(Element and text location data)
● ● ● ● ●
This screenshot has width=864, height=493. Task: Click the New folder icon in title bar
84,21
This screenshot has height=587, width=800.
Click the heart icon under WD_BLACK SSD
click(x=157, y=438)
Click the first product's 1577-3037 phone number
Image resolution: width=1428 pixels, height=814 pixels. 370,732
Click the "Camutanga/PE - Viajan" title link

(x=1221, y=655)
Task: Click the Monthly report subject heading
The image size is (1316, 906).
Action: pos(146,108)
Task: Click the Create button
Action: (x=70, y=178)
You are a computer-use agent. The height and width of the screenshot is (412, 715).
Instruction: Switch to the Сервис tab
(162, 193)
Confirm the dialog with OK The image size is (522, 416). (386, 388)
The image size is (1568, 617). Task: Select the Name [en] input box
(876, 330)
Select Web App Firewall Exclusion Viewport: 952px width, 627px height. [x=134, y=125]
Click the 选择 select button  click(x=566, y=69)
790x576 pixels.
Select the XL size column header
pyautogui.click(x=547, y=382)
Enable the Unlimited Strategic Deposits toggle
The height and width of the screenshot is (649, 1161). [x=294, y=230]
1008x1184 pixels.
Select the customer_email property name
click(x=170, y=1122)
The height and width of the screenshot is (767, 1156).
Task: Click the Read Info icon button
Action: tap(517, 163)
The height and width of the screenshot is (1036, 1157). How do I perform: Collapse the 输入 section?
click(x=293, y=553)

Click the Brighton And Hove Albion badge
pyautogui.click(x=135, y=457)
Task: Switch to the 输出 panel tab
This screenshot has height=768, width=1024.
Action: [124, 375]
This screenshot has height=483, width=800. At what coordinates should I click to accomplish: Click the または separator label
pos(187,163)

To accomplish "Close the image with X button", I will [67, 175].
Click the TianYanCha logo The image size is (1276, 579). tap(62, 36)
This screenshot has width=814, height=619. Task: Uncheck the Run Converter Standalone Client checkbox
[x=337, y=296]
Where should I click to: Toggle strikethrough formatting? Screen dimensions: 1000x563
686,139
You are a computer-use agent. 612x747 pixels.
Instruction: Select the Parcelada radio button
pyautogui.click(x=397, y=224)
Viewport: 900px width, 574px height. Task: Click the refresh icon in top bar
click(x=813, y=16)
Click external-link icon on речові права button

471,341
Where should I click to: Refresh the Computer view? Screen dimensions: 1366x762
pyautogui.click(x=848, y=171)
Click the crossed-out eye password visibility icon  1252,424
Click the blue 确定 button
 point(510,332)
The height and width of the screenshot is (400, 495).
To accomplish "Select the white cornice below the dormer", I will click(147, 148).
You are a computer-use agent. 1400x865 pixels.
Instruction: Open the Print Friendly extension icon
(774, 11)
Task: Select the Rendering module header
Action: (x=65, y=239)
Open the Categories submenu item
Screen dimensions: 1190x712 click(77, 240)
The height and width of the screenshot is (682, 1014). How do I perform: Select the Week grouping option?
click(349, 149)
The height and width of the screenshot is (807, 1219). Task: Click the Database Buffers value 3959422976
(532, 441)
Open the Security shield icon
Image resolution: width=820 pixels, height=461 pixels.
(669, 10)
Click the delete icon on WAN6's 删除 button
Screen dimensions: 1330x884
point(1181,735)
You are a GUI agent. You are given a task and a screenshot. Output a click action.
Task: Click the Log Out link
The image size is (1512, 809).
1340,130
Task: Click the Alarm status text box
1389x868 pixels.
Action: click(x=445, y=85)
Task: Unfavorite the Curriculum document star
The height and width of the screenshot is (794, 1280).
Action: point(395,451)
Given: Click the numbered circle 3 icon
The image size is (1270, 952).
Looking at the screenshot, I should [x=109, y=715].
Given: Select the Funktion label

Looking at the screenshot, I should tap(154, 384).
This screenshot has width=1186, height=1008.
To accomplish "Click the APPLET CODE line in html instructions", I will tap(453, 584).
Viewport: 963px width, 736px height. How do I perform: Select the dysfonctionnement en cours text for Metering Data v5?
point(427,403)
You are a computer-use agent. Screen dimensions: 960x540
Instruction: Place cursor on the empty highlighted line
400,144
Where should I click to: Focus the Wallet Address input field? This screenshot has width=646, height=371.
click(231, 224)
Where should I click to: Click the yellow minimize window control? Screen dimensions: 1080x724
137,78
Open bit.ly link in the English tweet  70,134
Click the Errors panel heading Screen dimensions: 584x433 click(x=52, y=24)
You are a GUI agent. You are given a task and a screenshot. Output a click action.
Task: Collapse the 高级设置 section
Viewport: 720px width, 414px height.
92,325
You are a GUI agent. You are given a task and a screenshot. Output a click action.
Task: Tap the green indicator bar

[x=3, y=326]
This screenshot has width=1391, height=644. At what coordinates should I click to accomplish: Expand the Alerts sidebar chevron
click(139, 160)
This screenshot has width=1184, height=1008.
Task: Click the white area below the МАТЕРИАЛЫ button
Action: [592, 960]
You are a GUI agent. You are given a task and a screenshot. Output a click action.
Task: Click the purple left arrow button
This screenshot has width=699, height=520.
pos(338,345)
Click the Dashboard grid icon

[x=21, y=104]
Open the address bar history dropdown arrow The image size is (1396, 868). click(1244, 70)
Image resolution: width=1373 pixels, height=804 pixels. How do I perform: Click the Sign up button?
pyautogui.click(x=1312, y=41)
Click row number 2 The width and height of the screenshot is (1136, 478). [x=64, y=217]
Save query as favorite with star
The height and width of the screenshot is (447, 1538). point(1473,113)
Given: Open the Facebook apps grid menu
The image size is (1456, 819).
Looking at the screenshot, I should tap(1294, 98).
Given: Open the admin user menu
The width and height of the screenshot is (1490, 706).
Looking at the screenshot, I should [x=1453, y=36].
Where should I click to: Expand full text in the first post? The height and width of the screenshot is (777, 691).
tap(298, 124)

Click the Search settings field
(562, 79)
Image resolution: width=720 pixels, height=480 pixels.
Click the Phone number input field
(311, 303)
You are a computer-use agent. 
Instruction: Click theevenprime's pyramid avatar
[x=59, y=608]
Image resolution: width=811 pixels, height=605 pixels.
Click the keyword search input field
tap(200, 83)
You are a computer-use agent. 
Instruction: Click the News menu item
● ● ● ● ●
▶ [Problem requirements] Please rewrite all the rows above with "Phone number input field" replaced by "Telephone number input field", keeping everything else the same.

▶ [Answer to this exercise]
This screenshot has width=864, height=493. Task: Click the New folder icon in title bar
84,21
This screenshot has height=587, width=800.
Click the heart icon under WD_BLACK SSD
click(x=157, y=438)
Click the first product's 1577-3037 phone number
Image resolution: width=1428 pixels, height=814 pixels. 370,732
Click the "Camutanga/PE - Viajan" title link

(x=1221, y=655)
Task: Click the Monthly report subject heading
The image size is (1316, 906).
Action: pos(146,108)
Task: Click the Create button
Action: (x=70, y=178)
You are a computer-use agent. The height and width of the screenshot is (412, 715).
Instruction: Switch to the Сервис tab
(162, 193)
Confirm the dialog with OK The image size is (522, 416). (386, 388)
The image size is (1568, 617). Task: Select the Name [en] input box
(876, 330)
Select Web App Firewall Exclusion Viewport: 952px width, 627px height. [x=134, y=125]
Click the 选择 select button  click(x=566, y=69)
790x576 pixels.
Select the XL size column header
pyautogui.click(x=547, y=382)
Enable the Unlimited Strategic Deposits toggle
The height and width of the screenshot is (649, 1161). [x=294, y=230]
1008x1184 pixels.
Select the customer_email property name
click(x=170, y=1122)
The height and width of the screenshot is (767, 1156).
Task: Click the Read Info icon button
Action: tap(517, 163)
The height and width of the screenshot is (1036, 1157). How do I perform: Collapse the 输入 section?
click(x=293, y=553)

Click the Brighton And Hove Albion badge
pyautogui.click(x=135, y=457)
Task: Switch to the 输出 panel tab
This screenshot has height=768, width=1024.
Action: [124, 375]
This screenshot has height=483, width=800. At what coordinates should I click to accomplish: Click the または separator label
pos(187,163)

To accomplish "Close the image with X button", I will [67, 175].
Click the TianYanCha logo The image size is (1276, 579). tap(62, 36)
This screenshot has width=814, height=619. Task: Uncheck the Run Converter Standalone Client checkbox
[x=337, y=296]
Where should I click to: Toggle strikethrough formatting? Screen dimensions: 1000x563
686,139
You are a computer-use agent. 612x747 pixels.
Instruction: Select the Parcelada radio button
pyautogui.click(x=397, y=224)
Viewport: 900px width, 574px height. Task: Click the refresh icon in top bar
click(x=813, y=16)
Click external-link icon on речові права button

471,341
Where should I click to: Refresh the Computer view? Screen dimensions: 1366x762
pyautogui.click(x=848, y=171)
Click the crossed-out eye password visibility icon  1252,424
Click the blue 确定 button
 point(510,332)
The height and width of the screenshot is (400, 495).
To accomplish "Select the white cornice below the dormer", I will click(147, 148).
You are a computer-use agent. 1400x865 pixels.
Instruction: Open the Print Friendly extension icon
(774, 11)
Task: Select the Rendering module header
Action: (x=65, y=239)
Open the Categories submenu item
Screen dimensions: 1190x712 click(77, 240)
The height and width of the screenshot is (682, 1014). How do I perform: Select the Week grouping option?
click(349, 149)
The height and width of the screenshot is (807, 1219). Task: Click the Database Buffers value 3959422976
(532, 441)
Open the Security shield icon
Image resolution: width=820 pixels, height=461 pixels.
(669, 10)
Click the delete icon on WAN6's 删除 button
Screen dimensions: 1330x884
point(1181,735)
You are a GUI agent. You are given a task and a screenshot. Output a click action.
Task: Click the Log Out link
The image size is (1512, 809).
1340,130
Task: Click the Alarm status text box
1389x868 pixels.
Action: click(x=445, y=85)
Task: Unfavorite the Curriculum document star
The height and width of the screenshot is (794, 1280).
Action: point(395,451)
Given: Click the numbered circle 3 icon
The image size is (1270, 952).
Looking at the screenshot, I should [x=109, y=715].
Given: Select the Funktion label

Looking at the screenshot, I should tap(154, 384).
This screenshot has width=1186, height=1008.
To accomplish "Click the APPLET CODE line in html instructions", I will tap(453, 584).
Viewport: 963px width, 736px height. How do I perform: Select the dysfonctionnement en cours text for Metering Data v5?
point(427,403)
You are a computer-use agent. Screen dimensions: 960x540
Instruction: Place cursor on the empty highlighted line
400,144
Where should I click to: Focus the Wallet Address input field? This screenshot has width=646, height=371.
click(231, 224)
Where should I click to: Click the yellow minimize window control? Screen dimensions: 1080x724
137,78
Open bit.ly link in the English tweet  70,134
Click the Errors panel heading Screen dimensions: 584x433 click(x=52, y=24)
You are a GUI agent. You are given a task and a screenshot. Output a click action.
Task: Collapse the 高级设置 section
Viewport: 720px width, 414px height.
92,325
You are a GUI agent. You are given a task and a screenshot. Output a click action.
Task: Tap the green indicator bar

[x=3, y=326]
This screenshot has width=1391, height=644. At what coordinates should I click to accomplish: Expand the Alerts sidebar chevron
click(139, 160)
This screenshot has width=1184, height=1008.
Task: Click the white area below the МАТЕРИАЛЫ button
Action: [592, 960]
You are a GUI agent. You are given a task and a screenshot. Output a click action.
Task: Click the purple left arrow button
This screenshot has width=699, height=520.
pos(338,345)
Click the Dashboard grid icon

[x=21, y=104]
Open the address bar history dropdown arrow The image size is (1396, 868). click(1244, 70)
Image resolution: width=1373 pixels, height=804 pixels. How do I perform: Click the Sign up button?
pyautogui.click(x=1312, y=41)
Click row number 2 The width and height of the screenshot is (1136, 478). [x=64, y=217]
Save query as favorite with star
The height and width of the screenshot is (447, 1538). point(1473,113)
Given: Open the Facebook apps grid menu
The image size is (1456, 819).
Looking at the screenshot, I should tap(1294, 98).
Given: Open the admin user menu
The width and height of the screenshot is (1490, 706).
Looking at the screenshot, I should [x=1453, y=36].
Where should I click to: Expand full text in the first post? The height and width of the screenshot is (777, 691).
tap(298, 124)

Click the Search settings field
(562, 79)
Image resolution: width=720 pixels, height=480 pixels.
Click the Telephone number input field
(311, 303)
You are a computer-use agent. 
Instruction: Click theevenprime's pyramid avatar
[x=59, y=608]
Image resolution: width=811 pixels, height=605 pixels.
Click the keyword search input field
tap(200, 83)
You are a computer-use agent. 
Instruction: Click the News menu item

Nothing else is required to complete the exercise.